System Crash from Rogue Moon Studios released last Spring for PC and Mac through Steam for $14.99. The game recently published some additional DLC, indicating that the developer is interesting in continually improving and expanding the game. System Crash is a card game, although it differs from other card games in that there are no additional items to purchase. All cards are included in the original purchase and unlocked via gameplay.
The developer describes the game as a cyberpunk CCG-inspired by Blade Runner and Neuromancer. I definitely grasped the Blade Runner undertones. The cyberpunk story and theme are a standout for this game. The story takes places in “cutscenes” between quests which amount to card matches against the AI.
There is a LOT of reading. The cutscenes are text conversations between various quest givers. I enjoy reading the quests, but the game remains playable if you skip the text. The game does an excellent job of introducing the concepts of CCGs in the early quests, but you’d be fine without the intro if you’re a card game veteran.
Like other card games, System Crash decks consist of agents, support cards, attack/defense boosters, and direct point cards. Deckbuilding, like other CCGs, is tedious (my least favorite aspect of card games, generally). The game does a good job of explaining how deckbuilding works. The quests require you to actually tweak your decks for individual quests. This isn’t a game where you can pick it up and immediately bash through the matches without taking the time to learn the deck strategies and how to counter them with your deck building.
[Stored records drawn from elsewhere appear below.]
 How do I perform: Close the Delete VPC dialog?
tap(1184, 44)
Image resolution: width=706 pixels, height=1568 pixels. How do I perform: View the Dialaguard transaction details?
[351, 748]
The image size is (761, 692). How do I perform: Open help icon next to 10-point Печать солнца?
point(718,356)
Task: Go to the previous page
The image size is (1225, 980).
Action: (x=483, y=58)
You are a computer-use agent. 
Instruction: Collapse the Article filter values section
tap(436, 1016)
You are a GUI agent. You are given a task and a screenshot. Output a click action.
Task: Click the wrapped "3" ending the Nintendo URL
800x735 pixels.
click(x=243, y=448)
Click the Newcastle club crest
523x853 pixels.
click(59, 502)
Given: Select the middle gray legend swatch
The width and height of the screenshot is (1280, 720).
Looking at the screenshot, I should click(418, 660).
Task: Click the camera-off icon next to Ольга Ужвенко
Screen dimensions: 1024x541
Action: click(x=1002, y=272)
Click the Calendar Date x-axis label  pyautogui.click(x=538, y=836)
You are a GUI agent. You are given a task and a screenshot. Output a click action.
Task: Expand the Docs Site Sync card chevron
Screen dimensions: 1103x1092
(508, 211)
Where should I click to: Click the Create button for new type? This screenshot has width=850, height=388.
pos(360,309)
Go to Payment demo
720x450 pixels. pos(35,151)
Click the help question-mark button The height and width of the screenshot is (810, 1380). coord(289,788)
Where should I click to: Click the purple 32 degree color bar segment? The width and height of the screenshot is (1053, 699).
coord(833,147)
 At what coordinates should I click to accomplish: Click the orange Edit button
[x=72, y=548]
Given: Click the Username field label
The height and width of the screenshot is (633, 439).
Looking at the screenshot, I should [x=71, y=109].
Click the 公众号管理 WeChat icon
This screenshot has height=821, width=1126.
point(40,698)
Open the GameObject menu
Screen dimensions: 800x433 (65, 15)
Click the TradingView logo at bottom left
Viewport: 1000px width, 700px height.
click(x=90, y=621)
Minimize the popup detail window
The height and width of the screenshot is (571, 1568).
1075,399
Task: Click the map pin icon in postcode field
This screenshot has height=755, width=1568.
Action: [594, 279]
Overall, I found the game interesting. It captured my attention and, at times, was frustratingly hard to overcome. As all CCGs, a lot of the game is left up to the RNG of which cards you get. One battle in particular hinges on drawing the “Hexagon” card which prevents the other team from passively hacking and gaining OP. I placed two in my deck and it still took three attempts to beat that quest. Still, the unique story coupled with familiar game play made it easy to pick up and play.